Eating three to five dates per day provides enough fiber and natural compounds to help relieve constipation for most people. That’s roughly 5 to 8 grams of fiber, depending on the variety, which covers a meaningful chunk of your daily fiber needs. Dates work because they contain both insoluble fiber and sorbitol, a sugar alcohol that draws water into the colon and stimulates bowel movements.
Why Dates Help With Constipation
Dates contain two things that get your bowels moving: fiber and sorbitol. Most of the fiber in dates is insoluble, the type that adds bulk to stool and helps it pass through your digestive tract faster. Sorbitol works differently. Your body can’t break it down during digestion, so it travels intact to the colon, where it pulls water in and triggers a bowel movement. This is the same mechanism that makes prunes a well-known constipation remedy, and dates contain both compounds.

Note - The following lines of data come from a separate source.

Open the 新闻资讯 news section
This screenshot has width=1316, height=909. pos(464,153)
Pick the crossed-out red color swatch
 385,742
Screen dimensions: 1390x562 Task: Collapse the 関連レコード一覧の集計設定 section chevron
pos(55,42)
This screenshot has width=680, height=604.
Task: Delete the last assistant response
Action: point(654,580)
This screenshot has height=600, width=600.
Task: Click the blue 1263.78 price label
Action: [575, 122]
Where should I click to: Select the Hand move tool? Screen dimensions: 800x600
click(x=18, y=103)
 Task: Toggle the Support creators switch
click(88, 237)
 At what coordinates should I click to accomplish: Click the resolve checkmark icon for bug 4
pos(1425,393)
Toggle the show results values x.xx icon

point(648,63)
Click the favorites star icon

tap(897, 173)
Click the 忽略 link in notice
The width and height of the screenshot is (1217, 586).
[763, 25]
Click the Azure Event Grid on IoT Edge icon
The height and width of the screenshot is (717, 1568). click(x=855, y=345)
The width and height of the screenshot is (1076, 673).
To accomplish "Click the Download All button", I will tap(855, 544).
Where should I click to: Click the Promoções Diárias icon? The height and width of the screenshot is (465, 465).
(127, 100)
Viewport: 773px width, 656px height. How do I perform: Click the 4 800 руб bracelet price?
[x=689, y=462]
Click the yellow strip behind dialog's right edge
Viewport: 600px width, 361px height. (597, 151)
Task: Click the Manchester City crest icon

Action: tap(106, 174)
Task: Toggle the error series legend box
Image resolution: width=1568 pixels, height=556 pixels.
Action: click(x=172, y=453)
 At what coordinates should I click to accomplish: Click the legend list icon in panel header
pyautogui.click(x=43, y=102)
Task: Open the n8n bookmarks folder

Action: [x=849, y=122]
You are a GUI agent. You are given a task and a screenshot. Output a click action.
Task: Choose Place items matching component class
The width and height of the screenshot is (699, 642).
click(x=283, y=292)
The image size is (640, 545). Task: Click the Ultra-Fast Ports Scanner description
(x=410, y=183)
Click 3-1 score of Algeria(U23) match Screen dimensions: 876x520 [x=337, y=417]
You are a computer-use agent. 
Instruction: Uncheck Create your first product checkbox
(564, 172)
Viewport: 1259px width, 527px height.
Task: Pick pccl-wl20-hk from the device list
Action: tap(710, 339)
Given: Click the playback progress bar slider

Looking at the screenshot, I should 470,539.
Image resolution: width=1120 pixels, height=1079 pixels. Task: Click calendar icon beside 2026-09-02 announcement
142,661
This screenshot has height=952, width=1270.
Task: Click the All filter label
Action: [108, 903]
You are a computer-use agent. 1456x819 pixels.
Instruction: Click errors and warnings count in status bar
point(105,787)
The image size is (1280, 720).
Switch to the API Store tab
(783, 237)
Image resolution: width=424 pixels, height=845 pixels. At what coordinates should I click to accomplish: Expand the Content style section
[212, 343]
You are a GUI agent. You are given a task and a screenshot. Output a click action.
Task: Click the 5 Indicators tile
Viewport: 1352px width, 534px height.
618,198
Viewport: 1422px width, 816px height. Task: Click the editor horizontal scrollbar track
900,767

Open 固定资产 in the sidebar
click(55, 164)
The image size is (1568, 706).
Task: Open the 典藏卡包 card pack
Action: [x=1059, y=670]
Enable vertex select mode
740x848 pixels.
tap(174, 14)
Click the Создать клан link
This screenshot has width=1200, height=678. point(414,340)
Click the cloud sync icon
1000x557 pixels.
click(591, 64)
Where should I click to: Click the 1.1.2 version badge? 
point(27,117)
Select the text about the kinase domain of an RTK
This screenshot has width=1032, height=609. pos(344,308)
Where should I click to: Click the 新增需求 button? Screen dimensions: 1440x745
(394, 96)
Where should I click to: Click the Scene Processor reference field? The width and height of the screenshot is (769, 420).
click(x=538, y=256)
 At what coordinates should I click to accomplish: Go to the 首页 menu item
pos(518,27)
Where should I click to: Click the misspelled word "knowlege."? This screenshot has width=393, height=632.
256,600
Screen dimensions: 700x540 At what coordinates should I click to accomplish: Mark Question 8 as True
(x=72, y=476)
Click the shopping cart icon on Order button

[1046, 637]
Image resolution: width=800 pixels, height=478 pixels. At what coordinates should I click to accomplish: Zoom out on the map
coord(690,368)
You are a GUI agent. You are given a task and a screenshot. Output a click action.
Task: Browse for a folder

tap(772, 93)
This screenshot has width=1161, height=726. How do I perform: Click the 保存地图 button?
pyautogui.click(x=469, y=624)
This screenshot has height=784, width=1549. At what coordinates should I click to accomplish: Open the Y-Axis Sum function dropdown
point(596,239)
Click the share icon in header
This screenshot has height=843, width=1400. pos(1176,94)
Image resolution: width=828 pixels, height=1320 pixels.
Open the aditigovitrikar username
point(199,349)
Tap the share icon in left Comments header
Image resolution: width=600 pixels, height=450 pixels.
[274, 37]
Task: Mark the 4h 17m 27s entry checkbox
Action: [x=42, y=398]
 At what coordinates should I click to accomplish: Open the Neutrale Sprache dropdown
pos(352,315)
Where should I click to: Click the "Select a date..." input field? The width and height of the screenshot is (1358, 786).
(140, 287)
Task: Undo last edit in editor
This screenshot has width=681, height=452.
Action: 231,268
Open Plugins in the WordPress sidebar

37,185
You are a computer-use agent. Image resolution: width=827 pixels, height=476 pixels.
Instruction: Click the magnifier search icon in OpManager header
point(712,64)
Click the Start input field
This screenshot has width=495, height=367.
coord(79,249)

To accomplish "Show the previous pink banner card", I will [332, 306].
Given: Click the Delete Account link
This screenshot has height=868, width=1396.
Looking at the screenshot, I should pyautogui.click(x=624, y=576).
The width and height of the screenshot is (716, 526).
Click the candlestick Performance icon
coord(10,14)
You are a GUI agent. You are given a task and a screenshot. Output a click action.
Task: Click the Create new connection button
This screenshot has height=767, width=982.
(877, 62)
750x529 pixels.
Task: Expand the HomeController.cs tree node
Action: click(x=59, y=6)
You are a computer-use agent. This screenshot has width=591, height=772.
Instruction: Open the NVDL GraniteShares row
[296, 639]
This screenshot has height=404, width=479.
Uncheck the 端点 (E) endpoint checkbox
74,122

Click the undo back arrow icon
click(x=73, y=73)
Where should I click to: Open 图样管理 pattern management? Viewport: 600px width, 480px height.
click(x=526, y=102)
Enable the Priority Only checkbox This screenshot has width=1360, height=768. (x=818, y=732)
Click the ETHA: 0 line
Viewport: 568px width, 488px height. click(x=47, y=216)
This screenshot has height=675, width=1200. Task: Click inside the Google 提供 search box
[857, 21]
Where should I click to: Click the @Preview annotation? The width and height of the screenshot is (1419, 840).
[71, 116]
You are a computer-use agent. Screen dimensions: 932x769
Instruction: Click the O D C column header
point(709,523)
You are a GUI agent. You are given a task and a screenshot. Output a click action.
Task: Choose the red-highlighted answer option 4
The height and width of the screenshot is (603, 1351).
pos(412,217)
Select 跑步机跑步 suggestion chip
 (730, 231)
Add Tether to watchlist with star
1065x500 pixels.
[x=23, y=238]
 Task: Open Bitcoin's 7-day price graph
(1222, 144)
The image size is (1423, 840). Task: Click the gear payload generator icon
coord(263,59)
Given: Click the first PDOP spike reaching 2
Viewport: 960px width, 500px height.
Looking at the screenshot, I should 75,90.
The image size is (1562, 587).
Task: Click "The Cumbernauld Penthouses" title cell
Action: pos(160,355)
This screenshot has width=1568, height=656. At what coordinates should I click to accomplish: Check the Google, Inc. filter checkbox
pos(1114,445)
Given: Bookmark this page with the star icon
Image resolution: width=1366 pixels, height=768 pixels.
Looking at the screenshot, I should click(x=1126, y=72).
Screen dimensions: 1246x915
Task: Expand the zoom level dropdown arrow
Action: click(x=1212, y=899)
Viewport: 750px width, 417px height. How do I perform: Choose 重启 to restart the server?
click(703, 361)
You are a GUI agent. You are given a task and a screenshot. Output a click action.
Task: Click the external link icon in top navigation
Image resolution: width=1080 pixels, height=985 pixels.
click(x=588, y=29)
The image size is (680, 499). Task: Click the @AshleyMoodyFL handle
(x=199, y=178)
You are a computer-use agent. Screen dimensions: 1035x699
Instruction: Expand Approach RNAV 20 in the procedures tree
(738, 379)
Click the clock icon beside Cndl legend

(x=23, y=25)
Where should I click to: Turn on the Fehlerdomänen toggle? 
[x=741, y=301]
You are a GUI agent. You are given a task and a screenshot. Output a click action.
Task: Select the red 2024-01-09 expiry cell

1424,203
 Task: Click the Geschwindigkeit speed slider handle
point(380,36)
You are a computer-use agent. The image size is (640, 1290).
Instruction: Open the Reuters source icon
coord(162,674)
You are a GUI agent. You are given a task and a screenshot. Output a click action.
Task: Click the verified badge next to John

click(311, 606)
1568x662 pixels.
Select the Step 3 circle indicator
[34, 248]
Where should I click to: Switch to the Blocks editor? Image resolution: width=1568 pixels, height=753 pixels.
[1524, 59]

Prunes are often considered the go-to fruit for constipation, but they aren’t proven to be more effective than dates. Cup for cup, the fiber content is nearly identical: about 11.8 grams for chopped Deglet Noor dates versus 12.4 grams for pitted prunes. Prunes do contain more sorbitol, but dates are a perfectly viable option if you prefer their taste or have them on hand.
How Many Dates to Eat Per Day
Three dates is a reasonable starting point. A single pitted Medjool date contains about 1.6 grams of fiber, so three gives you roughly 5 grams. Five Medjool dates push you closer to 8 grams. Current dietary guidelines recommend 14 grams of fiber for every 1,000 calories you eat, which works out to about 25 to 30 grams daily for most adults. Three to five dates covers 17 to 27 percent of that target from a single snack.
If you’re using Deglet Noor dates instead of Medjool, the fiber math changes slightly. Fresh Deglet Noor dates pack around 8 grams of fiber per serving, while dried ones drop to about 6.5 grams. Deglet Noor dates are smaller than Medjool, so you can eat a few more without significantly increasing your calorie intake.
Start with three dates and give it a day or two. If your bowel movements don’t improve, you can increase to five or six. Jumping straight to a large handful is more likely to cause discomfort than relief.
Sugar and Calorie Considerations
Dates are high in natural sugar. Each Medjool date contains about 67 calories and 18 grams of carbohydrates, most of which is fructose. Five dates adds up to roughly 335 calories and 90 grams of carbs, which is significant if you’re watching your intake.
The glycemic index of dried Medjool dates is about 37, which is relatively low. That said, if you have diabetes or are managing blood sugar, pairing dates with a source of protein or fat (a small handful of almonds, for example) slows carbohydrate absorption and helps prevent spikes. Portion size matters more with dates than with many other high-fiber foods because the sugar content adds up quickly.
Why Too Many Can Backfire
Eating too many dates can cause the opposite of what you’re hoping for: bloating, gas, cramping, and nausea. Dates are classified as a high-FODMAP food, meaning they contain short-chain carbohydrates that ferment rapidly in the gut. For people with irritable bowel syndrome or general FODMAP sensitivity, even a moderate amount of dates can trigger these symptoms.
The sorbitol that makes dates effective against constipation is also the compound that causes trouble in excess. In small amounts, it softens stool. In large amounts, it can cause loose stools, abdominal cramping, and significant gas. This is why gradually increasing your intake makes more sense than eating a dozen dates at once. If you notice bloating or discomfort after three dates, you may be sensitive to the fructose or sorbitol content, and a different high-fiber food might work better for you.
How to Get the Most Benefit
Fiber only works well for constipation when you’re also drinking enough water. Insoluble fiber absorbs water as it moves through your intestines, and without adequate hydration, extra fiber can actually make constipation worse. Aim to drink a full glass of water when you eat your dates.
Timing doesn’t matter much. Some people eat dates first thing in the morning, others as an afternoon snack. What matters more is consistency. Eating three to five dates daily for several days will produce better results than eating a large amount once. You can chop them into oatmeal, blend them into a smoothie, or eat them plain. Soaking dried dates in warm water for 20 to 30 minutes softens them and may make them easier to digest if you find them tough on your stomach.
If dates alone aren’t enough, combining them with other high-fiber foods throughout the day (vegetables, whole grains, legumes) will get you closer to the 25 to 30 gram daily target where most people notice real improvement in regularity.